The Hermit Kingdom, North Korea, strictly controls its image domestically and internationally with government approval required for photos. So, when photographer Eric Lafforgue secretly took and smuggled a set of photos out, it pulled back the curtain and let the world see an unfiltered view of North Korean life.

North Korea loves to project daily life as modern and always improving, as seen in this leisurely afternoon. Except when they discover there’s no electricity. Then, they ask you to delete the photo.
In rural areas, bathing in rivers is quite common. It’s not the image North Korea wants though.
Subways double as bomb shelters in the country. This photo included a picture of the tunnel, so officials requested Lafforgue to delete it.
Children working and collecting materials outside, an image North Korea forbids as it depicts poverty.
They even work outside in the fields during hard, economic times.
Cars have only just begun appearing, which is why children still play in the streets.
Any display of poverty or wealth is forbidden.
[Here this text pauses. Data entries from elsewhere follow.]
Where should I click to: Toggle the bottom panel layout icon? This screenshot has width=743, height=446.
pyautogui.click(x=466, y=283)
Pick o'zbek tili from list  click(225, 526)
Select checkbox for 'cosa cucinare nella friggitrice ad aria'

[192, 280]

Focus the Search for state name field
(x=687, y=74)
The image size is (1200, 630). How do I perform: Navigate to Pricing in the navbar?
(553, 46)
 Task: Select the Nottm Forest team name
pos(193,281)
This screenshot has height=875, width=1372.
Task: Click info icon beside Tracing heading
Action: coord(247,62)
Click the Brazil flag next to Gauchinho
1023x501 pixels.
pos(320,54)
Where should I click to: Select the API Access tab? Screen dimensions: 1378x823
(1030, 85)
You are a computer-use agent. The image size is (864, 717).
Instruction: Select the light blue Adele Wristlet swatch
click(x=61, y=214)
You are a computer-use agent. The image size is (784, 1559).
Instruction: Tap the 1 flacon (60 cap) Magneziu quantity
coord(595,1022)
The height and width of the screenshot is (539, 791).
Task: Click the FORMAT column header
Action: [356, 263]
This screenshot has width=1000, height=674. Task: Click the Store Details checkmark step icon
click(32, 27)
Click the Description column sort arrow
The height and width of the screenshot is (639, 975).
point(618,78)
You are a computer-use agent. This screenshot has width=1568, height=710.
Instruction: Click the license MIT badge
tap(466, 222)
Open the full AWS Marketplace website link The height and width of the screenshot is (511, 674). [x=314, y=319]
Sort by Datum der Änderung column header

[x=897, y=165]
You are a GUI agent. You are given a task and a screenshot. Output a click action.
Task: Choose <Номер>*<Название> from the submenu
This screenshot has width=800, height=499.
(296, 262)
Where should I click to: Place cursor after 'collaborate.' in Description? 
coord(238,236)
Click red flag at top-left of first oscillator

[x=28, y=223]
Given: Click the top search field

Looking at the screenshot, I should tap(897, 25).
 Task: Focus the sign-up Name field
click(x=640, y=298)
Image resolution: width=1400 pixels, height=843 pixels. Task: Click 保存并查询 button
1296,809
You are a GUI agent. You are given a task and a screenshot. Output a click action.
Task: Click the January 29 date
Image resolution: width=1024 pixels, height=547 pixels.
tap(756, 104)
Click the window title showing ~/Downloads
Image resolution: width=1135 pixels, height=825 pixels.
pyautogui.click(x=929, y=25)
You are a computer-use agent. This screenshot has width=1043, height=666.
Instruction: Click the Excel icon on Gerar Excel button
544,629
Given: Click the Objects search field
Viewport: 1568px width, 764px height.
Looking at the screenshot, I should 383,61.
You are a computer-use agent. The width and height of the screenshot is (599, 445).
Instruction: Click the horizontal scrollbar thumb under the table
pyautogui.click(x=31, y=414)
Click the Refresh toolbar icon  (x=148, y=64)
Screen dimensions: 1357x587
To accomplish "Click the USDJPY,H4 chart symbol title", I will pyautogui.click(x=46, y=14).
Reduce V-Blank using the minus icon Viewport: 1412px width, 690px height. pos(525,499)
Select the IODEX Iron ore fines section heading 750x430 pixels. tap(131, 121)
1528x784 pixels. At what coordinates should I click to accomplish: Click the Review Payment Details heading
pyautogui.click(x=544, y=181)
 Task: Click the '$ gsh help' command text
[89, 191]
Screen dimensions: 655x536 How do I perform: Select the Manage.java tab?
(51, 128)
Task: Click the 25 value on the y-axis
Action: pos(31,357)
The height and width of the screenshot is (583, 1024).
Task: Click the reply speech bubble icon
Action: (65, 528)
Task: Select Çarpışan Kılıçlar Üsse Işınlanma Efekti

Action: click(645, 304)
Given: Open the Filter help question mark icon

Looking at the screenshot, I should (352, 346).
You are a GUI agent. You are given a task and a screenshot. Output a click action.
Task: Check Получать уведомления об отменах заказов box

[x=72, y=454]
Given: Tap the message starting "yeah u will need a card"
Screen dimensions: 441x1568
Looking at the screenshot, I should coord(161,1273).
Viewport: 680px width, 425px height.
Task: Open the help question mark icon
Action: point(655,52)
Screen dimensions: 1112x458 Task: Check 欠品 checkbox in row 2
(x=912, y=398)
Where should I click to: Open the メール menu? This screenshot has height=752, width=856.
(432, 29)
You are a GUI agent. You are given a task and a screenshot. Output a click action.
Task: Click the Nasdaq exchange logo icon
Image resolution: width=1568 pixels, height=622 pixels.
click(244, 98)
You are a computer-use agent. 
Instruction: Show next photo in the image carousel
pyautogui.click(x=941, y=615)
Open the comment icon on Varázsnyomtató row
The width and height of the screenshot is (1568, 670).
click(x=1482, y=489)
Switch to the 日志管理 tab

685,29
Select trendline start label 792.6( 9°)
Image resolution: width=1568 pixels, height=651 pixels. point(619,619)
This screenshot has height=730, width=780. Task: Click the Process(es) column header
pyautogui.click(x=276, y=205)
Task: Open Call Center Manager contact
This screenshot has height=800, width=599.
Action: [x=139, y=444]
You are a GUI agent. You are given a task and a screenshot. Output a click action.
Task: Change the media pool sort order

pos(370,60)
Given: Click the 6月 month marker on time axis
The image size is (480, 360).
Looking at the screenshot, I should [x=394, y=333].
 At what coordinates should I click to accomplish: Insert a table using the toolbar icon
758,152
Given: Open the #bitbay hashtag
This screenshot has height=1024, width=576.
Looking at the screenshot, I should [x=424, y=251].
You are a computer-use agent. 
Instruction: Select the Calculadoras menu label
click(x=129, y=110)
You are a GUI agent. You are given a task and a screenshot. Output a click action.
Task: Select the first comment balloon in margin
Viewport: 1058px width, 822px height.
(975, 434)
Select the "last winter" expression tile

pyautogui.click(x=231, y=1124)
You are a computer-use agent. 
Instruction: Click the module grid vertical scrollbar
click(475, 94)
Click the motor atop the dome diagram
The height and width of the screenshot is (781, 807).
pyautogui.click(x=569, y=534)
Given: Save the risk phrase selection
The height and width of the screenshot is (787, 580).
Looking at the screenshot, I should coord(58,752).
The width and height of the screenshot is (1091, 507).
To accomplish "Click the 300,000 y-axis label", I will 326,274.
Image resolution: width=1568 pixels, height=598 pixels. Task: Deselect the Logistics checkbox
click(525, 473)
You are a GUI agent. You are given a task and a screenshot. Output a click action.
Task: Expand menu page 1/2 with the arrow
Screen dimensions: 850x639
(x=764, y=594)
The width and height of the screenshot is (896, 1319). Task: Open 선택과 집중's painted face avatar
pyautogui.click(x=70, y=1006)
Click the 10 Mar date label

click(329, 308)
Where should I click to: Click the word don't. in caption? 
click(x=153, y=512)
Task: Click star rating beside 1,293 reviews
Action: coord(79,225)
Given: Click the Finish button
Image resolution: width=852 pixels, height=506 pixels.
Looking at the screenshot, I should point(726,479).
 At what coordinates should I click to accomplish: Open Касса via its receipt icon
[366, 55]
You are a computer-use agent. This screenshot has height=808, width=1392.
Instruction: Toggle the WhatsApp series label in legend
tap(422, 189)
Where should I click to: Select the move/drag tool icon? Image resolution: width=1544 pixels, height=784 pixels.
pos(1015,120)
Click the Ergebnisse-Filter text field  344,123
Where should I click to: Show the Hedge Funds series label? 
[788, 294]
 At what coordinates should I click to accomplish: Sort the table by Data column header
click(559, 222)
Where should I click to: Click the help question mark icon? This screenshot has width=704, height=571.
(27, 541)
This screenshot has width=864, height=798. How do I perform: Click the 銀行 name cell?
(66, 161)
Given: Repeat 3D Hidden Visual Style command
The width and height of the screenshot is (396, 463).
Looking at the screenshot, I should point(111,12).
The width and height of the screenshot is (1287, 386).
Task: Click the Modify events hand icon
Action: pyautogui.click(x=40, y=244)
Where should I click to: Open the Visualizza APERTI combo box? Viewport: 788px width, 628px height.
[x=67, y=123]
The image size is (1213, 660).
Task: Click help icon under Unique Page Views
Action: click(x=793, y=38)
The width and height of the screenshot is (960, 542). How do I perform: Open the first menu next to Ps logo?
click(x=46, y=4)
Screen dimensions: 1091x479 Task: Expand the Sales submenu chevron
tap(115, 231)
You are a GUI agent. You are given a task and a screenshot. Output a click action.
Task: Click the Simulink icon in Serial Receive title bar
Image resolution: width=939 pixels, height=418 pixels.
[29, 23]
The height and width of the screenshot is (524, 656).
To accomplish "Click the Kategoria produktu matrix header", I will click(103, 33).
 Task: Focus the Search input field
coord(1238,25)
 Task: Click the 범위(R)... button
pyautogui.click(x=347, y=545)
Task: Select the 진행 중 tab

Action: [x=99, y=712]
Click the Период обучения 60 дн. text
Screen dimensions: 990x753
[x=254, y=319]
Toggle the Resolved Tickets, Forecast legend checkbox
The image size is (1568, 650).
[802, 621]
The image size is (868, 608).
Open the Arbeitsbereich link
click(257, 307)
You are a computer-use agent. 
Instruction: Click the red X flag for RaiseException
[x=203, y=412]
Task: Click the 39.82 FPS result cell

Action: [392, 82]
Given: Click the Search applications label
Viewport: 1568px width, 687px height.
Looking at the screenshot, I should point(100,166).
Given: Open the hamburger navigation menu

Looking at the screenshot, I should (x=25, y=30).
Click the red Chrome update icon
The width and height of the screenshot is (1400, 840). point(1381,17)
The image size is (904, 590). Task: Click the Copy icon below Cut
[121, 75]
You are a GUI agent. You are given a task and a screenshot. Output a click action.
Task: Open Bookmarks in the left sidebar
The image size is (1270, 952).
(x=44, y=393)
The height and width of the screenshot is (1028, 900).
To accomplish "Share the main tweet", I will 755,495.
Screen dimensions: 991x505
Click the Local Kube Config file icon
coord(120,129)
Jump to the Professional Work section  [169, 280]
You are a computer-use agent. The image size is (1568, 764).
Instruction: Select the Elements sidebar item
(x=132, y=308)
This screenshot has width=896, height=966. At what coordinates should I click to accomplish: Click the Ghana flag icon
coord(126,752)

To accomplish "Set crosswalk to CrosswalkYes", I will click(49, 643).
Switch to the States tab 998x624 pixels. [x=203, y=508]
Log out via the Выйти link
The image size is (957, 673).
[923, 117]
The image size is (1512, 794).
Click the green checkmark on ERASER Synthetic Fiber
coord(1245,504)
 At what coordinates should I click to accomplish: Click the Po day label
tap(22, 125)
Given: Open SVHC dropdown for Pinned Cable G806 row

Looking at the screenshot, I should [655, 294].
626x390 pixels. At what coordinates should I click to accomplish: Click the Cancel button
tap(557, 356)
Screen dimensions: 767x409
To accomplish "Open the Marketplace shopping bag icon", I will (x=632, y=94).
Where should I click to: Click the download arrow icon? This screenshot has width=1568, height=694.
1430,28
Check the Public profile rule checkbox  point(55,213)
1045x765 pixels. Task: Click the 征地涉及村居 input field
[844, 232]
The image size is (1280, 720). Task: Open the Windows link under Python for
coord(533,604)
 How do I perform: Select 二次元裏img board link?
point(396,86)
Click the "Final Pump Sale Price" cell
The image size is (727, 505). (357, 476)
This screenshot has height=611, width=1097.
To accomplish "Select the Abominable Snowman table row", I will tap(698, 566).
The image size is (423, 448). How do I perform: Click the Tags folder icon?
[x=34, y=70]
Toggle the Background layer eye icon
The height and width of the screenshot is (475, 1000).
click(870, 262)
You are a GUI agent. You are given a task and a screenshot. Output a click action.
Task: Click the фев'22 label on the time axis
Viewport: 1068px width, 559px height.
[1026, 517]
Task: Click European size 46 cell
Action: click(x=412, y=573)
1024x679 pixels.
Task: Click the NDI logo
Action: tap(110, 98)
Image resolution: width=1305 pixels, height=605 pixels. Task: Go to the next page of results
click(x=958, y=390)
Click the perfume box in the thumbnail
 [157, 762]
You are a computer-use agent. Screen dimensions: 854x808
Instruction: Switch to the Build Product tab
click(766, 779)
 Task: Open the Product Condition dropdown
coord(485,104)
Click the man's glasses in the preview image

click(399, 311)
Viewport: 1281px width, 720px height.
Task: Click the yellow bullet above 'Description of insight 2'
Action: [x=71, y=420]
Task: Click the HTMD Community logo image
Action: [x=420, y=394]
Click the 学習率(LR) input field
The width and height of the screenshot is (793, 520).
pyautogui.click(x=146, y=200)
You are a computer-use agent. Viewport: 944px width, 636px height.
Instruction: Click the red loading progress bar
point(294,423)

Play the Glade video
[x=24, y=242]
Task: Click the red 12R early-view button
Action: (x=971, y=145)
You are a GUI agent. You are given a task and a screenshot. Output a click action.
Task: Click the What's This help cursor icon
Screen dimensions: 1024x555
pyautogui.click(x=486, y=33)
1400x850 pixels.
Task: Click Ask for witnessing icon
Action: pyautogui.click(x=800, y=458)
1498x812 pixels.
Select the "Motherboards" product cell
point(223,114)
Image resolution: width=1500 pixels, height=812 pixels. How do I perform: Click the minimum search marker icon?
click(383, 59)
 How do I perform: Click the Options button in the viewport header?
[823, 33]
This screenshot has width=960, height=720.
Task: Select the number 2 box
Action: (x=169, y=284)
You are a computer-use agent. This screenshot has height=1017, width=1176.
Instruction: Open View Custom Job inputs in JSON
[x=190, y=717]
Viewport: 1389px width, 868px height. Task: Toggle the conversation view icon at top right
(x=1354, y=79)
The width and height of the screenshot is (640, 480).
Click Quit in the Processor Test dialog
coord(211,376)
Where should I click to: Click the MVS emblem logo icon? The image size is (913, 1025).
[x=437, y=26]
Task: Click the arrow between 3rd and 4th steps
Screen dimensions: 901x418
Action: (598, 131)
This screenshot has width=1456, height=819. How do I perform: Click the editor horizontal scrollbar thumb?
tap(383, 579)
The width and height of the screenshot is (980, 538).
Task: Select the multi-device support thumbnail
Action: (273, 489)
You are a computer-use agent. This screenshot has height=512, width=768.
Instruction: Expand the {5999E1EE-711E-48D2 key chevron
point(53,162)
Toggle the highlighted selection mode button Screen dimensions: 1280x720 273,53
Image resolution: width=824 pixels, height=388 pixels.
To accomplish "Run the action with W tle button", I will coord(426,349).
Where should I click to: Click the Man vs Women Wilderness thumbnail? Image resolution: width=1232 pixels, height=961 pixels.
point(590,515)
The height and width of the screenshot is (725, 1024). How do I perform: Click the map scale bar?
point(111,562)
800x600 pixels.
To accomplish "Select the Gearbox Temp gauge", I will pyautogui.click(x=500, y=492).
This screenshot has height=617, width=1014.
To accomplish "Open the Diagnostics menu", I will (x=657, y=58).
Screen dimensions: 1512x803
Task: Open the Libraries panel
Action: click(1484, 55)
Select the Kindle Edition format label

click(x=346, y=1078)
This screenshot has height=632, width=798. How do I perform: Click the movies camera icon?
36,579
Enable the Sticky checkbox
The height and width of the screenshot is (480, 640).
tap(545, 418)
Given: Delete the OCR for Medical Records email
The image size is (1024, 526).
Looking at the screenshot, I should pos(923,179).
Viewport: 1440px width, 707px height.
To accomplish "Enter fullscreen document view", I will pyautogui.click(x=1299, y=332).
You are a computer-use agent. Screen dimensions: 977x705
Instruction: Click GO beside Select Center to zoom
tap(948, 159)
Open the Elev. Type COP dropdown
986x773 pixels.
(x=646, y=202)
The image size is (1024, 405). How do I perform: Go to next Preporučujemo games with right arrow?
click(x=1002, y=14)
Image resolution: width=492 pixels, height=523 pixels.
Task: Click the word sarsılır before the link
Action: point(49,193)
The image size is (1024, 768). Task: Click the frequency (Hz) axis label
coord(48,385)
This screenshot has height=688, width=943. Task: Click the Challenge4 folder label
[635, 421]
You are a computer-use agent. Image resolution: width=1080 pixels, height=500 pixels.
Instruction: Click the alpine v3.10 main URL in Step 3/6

Perhaps that’s why the government didn’t want this photo of someone’s Mercedes revealed.
A street vendor outside. The government requested Lafforgue not to use flash, saying it would scare the people.
A rural bathroom’s cistern shows austere life in the country.
Public transportation is rare and underdeveloped, so you’ll even see soldiers hitchhiking.
The government forbids pictures of soldiers relaxing.
So are pictures of malnutrition.
Worker safety does not seem to concern officials.
The government allows photos of the animals performing, but not the crowd watching. Maybe because soldiers make up the whole audience.
Shopping at supermarkets is reserved for the elite. Even then, the selection is barren, although the stores still stock Evian.
Lafforgue intended to show a relaxing day between mother and daughter. Officials feared he would depict them as homeless, and asked him to delete the photo.
Taking pictures of statues from the rear is forbidden.
The government does not allow pictures of its army.
North Korea presents a strong image of the army to its citizens. Having its soldiers do menial labor goes against this image.
North Koreans required to attend various monuments during the Kimjongilia festival, a festival for flowers named after former dictator Kim Jong-il.
A grey market exists in the carts that sell candy or cigarettes.
Officials attempt to maintain building exteriors, but even then, life looks bleak.
Brooms are never to be placed at the base of official statues.
People pick grass from the park for food and North Korea hates that image.
Photos of anything that don’t work are forbidden. Here, riders push a broken bus.
Power outages are common. When they happen, such as in this art gallery, officials blame the American embargo.
The one that truly got Eric Lafforgue banned. North Korea didn’t like the image that a soldier sleeping in public presented to the world.

Thanks to Eric Lafforgue, we have a real look inside one of the most isolated countries in the world. These hidden glimpses behind forbidden walls bring mysterious worlds closer in view.